The reason is simple. You cannot have a circular definition. Physics is the description and study of the way in which the physical universe functions. The way in which the universe came into being therefore cannot be discerned by looking at the function of universe itself.
For if the universe allows something to be created from nothing, then you need a universe in which to create something from nothing, which means you're starting from something, not nothing. You have to have a universe in which to create a universe. That brings us right back to the infinite recursion problem. The chain must begin somewhere or else nothing ever actually exists.
Thus, the universe demands an uncaused cause, without which nothing could ever exist. The laws of physics that govern the universe had to have been determined by someone or something.
This is a long way of saying that there must eventually be someone who owns everything without Himself being owned. He owns himself and everything else. This, of course, is God.
[This is a very old proof for the existence of God. I didn't come up with it. I've just put it in my own words.]
The conclusion is that we belong to God. We already knew this, of course, but this is yet another way of arriving at the same conclusion.

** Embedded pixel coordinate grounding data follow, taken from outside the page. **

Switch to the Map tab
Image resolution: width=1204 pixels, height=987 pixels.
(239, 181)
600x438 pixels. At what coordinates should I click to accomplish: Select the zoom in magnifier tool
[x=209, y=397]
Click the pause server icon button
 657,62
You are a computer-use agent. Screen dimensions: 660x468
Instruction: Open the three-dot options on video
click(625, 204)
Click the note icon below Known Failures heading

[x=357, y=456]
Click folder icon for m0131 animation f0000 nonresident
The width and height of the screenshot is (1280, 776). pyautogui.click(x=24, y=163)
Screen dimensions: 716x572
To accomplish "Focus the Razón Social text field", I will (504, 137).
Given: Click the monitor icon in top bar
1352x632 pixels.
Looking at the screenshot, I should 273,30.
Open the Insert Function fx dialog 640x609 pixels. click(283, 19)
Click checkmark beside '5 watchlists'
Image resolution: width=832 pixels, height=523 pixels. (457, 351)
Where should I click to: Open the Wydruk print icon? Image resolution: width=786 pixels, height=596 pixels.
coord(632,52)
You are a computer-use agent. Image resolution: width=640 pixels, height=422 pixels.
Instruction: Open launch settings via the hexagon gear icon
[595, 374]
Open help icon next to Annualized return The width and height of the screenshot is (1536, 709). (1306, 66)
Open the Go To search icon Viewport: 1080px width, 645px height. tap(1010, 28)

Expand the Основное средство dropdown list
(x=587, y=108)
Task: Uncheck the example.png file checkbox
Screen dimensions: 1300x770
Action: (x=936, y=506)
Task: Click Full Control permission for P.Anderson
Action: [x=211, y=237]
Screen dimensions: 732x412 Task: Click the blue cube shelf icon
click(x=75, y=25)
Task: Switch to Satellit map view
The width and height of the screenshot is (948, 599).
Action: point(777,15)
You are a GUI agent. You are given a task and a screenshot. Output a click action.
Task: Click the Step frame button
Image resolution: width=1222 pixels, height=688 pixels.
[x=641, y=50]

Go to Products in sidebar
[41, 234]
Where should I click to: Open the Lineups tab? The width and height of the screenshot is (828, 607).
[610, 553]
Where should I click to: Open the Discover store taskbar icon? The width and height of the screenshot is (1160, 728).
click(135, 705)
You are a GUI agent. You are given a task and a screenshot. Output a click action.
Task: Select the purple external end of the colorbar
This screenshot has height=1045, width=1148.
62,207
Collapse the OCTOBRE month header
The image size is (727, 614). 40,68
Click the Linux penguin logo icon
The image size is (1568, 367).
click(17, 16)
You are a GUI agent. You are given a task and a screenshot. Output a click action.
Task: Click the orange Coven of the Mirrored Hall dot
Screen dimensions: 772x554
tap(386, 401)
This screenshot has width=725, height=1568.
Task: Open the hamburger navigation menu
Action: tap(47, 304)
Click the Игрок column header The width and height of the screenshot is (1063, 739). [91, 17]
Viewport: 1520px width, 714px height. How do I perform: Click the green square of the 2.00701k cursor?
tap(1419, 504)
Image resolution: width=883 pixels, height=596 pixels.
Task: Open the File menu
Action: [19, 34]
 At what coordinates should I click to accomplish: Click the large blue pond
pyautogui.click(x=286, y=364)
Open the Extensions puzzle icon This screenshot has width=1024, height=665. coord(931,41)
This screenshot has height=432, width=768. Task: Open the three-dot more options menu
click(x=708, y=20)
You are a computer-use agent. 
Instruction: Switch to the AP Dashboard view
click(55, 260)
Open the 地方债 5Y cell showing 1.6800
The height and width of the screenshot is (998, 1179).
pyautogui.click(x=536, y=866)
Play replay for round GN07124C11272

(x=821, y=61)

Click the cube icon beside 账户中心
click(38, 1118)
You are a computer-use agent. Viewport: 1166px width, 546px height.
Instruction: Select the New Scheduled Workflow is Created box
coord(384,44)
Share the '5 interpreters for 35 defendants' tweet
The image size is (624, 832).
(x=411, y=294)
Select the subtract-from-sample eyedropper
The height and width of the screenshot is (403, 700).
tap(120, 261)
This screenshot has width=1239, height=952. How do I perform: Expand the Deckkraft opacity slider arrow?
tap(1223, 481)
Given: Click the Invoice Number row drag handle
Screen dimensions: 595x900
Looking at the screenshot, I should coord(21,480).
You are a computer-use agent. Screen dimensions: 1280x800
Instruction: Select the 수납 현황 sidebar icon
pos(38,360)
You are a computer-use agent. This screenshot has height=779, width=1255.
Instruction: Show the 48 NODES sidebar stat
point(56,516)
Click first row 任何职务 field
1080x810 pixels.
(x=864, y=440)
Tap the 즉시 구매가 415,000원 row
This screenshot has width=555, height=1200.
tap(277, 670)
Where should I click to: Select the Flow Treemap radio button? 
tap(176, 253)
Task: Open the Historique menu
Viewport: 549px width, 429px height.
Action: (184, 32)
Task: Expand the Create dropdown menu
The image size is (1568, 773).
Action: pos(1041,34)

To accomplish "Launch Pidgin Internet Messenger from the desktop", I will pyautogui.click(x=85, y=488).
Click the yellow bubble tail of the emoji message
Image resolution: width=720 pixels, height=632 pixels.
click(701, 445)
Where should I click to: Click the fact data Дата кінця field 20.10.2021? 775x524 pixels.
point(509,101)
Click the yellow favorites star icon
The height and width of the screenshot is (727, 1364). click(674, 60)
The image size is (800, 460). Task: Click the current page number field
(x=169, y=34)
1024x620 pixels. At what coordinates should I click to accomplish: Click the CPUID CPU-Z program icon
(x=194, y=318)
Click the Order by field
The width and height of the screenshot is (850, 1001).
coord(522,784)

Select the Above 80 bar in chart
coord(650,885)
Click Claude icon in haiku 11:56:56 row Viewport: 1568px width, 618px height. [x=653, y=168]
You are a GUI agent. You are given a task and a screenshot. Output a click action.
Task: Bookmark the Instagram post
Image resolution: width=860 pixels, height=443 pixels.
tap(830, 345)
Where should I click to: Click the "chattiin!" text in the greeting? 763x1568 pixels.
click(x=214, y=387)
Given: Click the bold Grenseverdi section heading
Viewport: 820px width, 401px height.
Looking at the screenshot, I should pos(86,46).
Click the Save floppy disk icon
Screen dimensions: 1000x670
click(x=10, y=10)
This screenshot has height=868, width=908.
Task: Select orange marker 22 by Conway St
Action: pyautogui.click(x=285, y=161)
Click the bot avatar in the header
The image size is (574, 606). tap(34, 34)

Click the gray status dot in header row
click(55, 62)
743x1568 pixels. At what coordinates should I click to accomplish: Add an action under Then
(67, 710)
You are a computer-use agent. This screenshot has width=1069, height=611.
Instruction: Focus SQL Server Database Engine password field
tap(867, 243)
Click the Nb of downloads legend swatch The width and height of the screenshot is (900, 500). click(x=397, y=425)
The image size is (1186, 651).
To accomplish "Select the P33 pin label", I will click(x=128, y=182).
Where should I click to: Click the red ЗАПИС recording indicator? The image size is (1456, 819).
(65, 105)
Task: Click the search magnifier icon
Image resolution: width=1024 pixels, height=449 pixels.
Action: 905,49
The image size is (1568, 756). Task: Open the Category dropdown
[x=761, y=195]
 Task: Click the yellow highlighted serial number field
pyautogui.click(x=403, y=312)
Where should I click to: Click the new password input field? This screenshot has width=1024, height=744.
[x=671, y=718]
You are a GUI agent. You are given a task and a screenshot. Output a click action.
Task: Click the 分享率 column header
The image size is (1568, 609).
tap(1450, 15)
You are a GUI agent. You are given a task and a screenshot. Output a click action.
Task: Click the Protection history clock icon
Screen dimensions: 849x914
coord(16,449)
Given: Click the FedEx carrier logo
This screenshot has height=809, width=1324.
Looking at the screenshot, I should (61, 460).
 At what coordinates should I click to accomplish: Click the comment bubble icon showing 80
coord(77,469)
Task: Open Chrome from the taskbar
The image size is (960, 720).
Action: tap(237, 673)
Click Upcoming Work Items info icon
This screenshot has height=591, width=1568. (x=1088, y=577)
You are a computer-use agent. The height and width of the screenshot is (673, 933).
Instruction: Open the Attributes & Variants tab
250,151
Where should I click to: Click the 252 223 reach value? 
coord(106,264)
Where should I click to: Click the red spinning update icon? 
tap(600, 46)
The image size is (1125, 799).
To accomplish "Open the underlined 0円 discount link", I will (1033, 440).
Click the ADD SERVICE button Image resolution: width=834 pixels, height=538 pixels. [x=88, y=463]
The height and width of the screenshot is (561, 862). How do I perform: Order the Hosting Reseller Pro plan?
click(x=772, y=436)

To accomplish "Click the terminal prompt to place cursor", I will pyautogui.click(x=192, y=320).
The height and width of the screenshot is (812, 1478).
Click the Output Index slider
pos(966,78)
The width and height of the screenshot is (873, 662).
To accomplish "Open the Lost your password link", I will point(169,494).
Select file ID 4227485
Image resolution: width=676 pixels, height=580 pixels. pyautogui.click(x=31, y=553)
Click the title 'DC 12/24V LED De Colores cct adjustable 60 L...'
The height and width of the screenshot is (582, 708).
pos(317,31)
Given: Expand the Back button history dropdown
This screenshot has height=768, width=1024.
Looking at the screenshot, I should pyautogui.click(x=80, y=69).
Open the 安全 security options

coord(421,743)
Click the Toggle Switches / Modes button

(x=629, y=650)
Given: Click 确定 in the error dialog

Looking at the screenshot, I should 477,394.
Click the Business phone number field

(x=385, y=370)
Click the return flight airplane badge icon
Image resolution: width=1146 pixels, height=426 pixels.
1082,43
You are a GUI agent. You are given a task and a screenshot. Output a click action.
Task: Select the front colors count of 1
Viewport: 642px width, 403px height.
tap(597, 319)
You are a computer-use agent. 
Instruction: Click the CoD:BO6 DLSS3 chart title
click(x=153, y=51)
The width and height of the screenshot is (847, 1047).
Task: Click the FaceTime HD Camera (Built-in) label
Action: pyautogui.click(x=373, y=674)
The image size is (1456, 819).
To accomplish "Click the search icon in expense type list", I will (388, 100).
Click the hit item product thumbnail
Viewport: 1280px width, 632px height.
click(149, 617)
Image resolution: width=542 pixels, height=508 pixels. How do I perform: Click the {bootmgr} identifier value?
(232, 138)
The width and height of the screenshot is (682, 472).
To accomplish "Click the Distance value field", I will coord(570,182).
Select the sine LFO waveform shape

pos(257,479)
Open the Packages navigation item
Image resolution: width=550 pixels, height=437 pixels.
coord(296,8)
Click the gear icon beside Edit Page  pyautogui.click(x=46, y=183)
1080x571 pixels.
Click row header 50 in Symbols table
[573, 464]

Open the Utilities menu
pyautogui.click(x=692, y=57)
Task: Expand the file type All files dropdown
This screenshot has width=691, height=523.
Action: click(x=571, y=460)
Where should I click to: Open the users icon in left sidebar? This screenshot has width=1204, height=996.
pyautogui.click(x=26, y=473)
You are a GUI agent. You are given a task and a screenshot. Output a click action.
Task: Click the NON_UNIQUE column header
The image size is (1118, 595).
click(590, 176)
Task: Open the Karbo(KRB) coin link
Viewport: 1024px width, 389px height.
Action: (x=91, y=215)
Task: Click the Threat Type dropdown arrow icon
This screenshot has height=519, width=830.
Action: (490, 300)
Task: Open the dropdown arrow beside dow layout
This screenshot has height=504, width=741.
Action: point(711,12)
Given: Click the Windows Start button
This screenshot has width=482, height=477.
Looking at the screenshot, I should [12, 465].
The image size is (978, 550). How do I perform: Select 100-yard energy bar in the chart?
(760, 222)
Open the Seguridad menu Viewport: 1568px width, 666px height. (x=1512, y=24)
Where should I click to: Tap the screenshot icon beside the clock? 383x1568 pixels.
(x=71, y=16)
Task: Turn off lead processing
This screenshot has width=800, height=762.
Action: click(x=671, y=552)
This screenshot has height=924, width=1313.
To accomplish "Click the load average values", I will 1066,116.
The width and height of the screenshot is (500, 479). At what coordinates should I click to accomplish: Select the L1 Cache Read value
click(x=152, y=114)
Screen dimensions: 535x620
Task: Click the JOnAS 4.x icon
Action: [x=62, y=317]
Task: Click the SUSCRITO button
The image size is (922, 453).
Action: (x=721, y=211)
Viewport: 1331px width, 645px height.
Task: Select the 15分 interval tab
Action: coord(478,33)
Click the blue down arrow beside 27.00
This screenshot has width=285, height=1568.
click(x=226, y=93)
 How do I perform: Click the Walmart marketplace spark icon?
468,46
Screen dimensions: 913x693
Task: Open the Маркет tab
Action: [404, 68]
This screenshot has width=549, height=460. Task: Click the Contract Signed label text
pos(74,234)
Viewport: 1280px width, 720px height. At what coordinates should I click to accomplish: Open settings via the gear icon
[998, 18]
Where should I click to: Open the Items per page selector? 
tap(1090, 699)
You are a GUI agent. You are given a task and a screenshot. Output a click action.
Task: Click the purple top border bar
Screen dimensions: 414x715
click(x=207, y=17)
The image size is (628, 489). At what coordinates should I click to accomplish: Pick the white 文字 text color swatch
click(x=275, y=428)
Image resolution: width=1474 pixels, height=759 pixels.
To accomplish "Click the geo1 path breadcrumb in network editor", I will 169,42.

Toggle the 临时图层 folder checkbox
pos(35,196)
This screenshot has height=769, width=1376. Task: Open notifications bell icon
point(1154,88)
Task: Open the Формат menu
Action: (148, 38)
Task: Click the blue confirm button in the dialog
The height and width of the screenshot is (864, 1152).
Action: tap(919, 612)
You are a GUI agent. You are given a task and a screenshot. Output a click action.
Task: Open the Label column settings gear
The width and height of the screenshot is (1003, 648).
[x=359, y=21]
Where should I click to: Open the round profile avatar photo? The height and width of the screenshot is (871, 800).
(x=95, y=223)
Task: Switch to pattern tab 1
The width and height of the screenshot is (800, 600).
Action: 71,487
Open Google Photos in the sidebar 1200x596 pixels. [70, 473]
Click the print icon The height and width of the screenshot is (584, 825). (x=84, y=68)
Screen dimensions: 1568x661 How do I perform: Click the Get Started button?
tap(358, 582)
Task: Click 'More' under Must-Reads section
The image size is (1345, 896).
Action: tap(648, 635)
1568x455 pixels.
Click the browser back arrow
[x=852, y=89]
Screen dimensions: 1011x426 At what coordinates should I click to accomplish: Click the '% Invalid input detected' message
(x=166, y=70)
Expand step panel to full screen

The second conclusion quickly follows. I am supposed to be using my will and intellect to make choices that serve not myself, but that seek to accomplish the purpose for which I was created in the first place.
Yet here I am. Here are we all. We find ourselves mysteriously here, self-aware, thinking and feeling. We have free will, the ability to make choices. But not one of us chose to be made. We had no say in the matter. What does that mean?
I am -- we are -- the product of someone else's choice. We are willed into being by someone else.
I think the conclusion is inescapable. I am not my own. I do not belong to myself. This is not MY life, but someone else's.
Two more questions, then. To whom do we belong? And what does not owning ourselves mean?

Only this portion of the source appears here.